» Records for this task:
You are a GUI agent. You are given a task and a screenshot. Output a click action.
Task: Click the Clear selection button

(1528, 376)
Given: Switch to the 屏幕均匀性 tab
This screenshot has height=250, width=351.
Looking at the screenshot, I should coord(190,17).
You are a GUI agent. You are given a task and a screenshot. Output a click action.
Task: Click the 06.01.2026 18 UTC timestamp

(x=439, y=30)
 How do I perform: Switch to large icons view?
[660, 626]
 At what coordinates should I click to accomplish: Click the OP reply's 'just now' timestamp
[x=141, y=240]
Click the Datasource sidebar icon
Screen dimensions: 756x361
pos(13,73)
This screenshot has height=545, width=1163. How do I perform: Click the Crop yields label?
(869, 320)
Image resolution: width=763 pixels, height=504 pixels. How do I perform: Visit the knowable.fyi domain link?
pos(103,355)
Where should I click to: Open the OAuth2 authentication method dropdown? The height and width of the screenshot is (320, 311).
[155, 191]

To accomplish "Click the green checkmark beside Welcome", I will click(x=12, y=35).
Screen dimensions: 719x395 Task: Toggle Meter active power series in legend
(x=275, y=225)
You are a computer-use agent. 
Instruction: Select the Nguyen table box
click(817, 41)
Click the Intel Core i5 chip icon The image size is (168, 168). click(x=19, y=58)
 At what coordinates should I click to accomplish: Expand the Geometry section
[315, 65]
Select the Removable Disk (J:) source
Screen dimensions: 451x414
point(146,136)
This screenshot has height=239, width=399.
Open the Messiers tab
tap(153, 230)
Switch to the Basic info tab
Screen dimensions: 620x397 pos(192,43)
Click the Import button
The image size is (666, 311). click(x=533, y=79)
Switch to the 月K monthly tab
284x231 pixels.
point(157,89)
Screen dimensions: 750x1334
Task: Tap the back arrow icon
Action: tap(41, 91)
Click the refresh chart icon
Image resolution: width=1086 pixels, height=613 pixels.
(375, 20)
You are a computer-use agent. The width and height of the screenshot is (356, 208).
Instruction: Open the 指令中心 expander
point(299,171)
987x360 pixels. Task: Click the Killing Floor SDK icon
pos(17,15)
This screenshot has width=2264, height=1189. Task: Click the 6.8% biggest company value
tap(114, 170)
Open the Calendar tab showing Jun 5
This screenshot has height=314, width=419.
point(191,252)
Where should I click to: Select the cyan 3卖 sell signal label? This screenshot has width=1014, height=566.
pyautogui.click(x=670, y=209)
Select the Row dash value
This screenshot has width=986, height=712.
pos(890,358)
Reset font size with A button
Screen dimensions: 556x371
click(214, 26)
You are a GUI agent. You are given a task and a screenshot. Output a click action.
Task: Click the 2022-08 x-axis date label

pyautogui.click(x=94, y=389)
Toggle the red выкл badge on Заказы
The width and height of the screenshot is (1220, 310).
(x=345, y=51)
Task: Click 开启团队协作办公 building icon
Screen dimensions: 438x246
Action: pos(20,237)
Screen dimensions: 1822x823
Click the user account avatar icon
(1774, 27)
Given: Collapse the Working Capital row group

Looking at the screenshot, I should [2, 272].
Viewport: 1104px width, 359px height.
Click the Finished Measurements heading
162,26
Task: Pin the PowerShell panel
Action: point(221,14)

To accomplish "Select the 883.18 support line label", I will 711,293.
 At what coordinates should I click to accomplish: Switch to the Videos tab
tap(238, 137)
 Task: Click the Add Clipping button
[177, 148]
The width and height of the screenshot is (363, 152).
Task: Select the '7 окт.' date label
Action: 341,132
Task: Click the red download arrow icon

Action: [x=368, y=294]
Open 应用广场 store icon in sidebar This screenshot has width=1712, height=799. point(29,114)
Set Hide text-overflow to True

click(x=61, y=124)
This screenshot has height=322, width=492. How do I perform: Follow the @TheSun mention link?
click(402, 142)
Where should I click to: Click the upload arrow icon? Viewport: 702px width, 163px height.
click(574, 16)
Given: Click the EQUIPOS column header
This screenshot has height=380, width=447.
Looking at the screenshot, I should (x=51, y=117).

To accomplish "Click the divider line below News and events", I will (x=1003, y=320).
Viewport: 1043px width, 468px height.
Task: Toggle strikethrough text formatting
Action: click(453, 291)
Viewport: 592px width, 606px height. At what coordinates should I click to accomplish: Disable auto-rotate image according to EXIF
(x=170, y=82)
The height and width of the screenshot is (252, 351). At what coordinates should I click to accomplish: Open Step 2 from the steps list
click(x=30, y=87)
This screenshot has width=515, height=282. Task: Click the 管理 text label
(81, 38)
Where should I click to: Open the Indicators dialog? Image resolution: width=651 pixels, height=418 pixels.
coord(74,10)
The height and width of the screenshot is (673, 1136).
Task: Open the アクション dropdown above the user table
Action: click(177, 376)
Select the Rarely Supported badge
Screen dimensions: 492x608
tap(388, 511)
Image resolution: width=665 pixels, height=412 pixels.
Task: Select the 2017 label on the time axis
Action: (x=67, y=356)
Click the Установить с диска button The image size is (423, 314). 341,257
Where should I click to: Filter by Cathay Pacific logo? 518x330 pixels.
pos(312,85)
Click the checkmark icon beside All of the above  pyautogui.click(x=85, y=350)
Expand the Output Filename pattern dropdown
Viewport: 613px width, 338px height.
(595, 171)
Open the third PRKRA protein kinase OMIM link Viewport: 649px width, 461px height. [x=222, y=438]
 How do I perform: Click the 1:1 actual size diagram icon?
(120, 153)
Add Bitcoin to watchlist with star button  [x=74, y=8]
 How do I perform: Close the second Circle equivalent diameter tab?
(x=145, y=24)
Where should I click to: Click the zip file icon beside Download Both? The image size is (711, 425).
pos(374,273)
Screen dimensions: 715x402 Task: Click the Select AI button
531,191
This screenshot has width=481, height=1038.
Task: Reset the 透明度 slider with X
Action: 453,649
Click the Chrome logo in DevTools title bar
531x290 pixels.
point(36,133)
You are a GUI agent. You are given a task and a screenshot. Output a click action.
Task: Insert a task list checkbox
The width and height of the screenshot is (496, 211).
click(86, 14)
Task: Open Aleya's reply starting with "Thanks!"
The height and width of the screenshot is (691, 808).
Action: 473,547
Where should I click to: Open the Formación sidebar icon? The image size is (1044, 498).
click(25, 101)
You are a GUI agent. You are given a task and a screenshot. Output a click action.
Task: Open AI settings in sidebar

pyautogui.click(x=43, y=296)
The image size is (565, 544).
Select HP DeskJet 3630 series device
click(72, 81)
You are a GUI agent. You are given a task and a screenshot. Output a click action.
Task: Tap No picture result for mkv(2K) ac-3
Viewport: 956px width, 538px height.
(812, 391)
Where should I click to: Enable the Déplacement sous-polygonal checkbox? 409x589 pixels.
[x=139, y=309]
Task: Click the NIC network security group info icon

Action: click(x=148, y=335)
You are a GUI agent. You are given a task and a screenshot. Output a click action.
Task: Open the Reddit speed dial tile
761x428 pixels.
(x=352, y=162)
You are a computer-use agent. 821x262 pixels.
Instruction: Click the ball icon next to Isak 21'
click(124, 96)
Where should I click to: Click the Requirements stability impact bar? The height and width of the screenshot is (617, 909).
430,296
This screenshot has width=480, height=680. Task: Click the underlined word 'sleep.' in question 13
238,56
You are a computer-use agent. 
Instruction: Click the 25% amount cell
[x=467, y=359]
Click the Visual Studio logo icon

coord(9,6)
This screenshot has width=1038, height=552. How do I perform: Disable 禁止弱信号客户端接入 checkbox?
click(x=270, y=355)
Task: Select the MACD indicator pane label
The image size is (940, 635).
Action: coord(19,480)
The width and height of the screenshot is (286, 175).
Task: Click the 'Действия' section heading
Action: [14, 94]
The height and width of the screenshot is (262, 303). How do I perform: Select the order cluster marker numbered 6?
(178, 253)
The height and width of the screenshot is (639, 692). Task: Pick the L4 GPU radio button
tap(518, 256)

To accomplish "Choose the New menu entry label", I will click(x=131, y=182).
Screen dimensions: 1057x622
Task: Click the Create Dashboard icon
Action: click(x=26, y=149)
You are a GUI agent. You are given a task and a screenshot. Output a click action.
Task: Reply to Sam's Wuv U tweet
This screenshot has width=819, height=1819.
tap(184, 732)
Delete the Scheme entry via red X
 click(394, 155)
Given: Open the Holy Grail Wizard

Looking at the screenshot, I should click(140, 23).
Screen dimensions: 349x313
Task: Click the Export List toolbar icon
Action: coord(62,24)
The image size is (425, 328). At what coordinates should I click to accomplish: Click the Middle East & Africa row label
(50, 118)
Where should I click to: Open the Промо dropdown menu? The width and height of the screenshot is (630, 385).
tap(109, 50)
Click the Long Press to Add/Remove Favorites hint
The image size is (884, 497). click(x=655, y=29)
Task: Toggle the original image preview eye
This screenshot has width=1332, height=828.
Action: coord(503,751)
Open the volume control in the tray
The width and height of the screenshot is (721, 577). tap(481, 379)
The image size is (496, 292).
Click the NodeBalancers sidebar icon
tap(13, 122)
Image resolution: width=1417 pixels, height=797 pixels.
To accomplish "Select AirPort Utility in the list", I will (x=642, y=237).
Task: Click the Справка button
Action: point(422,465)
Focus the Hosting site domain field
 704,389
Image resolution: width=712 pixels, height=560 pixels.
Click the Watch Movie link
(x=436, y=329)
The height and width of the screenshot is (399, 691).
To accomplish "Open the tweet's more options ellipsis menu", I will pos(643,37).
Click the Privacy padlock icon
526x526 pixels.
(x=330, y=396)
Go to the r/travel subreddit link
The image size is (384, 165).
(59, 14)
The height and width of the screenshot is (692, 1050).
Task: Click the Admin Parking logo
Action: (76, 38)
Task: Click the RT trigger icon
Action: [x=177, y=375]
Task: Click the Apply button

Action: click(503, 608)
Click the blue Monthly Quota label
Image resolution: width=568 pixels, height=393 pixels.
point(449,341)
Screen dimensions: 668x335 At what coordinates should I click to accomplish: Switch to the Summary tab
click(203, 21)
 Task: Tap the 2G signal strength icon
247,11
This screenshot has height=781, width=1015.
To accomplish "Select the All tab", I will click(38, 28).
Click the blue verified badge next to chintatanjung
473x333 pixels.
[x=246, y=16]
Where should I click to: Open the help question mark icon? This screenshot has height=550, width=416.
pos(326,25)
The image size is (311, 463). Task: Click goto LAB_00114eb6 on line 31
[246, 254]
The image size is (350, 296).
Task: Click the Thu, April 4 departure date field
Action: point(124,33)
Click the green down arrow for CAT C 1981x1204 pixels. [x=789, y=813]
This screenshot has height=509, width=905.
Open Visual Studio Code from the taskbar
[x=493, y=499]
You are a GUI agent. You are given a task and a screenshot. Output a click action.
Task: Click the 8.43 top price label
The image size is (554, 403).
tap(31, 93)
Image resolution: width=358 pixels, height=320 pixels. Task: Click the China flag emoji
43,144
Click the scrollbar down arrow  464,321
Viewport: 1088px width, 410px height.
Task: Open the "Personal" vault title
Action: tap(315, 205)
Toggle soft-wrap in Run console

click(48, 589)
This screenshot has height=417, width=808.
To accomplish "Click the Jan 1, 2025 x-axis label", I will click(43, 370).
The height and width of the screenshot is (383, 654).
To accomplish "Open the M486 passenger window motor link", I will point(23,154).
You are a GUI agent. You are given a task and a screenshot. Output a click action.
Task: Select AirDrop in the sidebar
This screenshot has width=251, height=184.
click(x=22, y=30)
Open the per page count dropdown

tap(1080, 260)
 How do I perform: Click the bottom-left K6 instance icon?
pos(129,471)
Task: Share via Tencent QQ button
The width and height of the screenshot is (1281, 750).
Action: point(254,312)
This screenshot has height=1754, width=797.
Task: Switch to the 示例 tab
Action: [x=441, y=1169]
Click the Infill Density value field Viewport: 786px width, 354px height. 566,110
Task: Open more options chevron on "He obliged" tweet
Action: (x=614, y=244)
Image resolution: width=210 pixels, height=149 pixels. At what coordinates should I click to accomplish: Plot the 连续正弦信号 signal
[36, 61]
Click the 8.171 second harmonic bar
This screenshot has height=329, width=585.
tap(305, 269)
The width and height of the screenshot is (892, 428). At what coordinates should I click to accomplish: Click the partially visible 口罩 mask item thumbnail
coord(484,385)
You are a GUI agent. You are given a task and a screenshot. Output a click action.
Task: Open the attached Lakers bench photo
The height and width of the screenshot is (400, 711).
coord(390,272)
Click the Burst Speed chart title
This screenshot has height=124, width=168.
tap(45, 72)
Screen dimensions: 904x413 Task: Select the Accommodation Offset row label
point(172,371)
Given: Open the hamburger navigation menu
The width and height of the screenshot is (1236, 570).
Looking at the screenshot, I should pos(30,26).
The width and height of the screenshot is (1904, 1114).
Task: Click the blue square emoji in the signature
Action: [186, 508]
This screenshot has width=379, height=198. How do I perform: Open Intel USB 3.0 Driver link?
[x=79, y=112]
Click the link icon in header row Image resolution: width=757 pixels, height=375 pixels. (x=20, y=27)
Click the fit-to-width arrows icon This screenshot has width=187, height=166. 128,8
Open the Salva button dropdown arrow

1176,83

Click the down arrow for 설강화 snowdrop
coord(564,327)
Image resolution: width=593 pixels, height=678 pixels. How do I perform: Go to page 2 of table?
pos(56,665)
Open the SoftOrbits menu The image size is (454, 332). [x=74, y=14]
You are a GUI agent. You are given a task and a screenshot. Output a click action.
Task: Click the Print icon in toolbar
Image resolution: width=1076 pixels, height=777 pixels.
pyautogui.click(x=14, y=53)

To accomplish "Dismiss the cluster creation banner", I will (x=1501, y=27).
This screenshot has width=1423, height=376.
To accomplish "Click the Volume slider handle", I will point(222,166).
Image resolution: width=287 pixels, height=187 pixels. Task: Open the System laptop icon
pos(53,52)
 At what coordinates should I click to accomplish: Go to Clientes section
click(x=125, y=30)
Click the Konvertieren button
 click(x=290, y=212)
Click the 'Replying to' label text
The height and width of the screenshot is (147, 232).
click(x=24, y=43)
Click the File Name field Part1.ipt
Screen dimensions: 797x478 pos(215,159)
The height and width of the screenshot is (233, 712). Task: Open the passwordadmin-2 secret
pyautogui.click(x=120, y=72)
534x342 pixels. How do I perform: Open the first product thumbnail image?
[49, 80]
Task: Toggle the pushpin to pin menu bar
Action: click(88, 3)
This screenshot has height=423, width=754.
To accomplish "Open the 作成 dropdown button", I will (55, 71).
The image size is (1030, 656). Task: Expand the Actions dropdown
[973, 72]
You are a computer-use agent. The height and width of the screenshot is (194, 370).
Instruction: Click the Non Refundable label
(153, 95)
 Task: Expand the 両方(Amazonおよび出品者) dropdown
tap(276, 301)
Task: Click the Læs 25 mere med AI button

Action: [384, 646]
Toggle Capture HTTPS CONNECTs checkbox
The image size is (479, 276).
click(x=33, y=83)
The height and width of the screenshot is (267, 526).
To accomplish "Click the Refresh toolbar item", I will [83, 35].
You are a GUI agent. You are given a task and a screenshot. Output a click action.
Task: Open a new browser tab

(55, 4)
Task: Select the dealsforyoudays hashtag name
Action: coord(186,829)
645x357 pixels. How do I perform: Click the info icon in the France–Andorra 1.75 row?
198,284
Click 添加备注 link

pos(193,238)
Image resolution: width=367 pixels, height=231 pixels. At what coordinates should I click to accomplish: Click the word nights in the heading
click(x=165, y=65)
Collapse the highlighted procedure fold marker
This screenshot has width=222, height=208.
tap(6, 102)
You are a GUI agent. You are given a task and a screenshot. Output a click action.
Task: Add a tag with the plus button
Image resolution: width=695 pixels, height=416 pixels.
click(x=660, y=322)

» What you are asked to do: Write only the number of lines in the data where the word "green" occurs.

» Task output: 2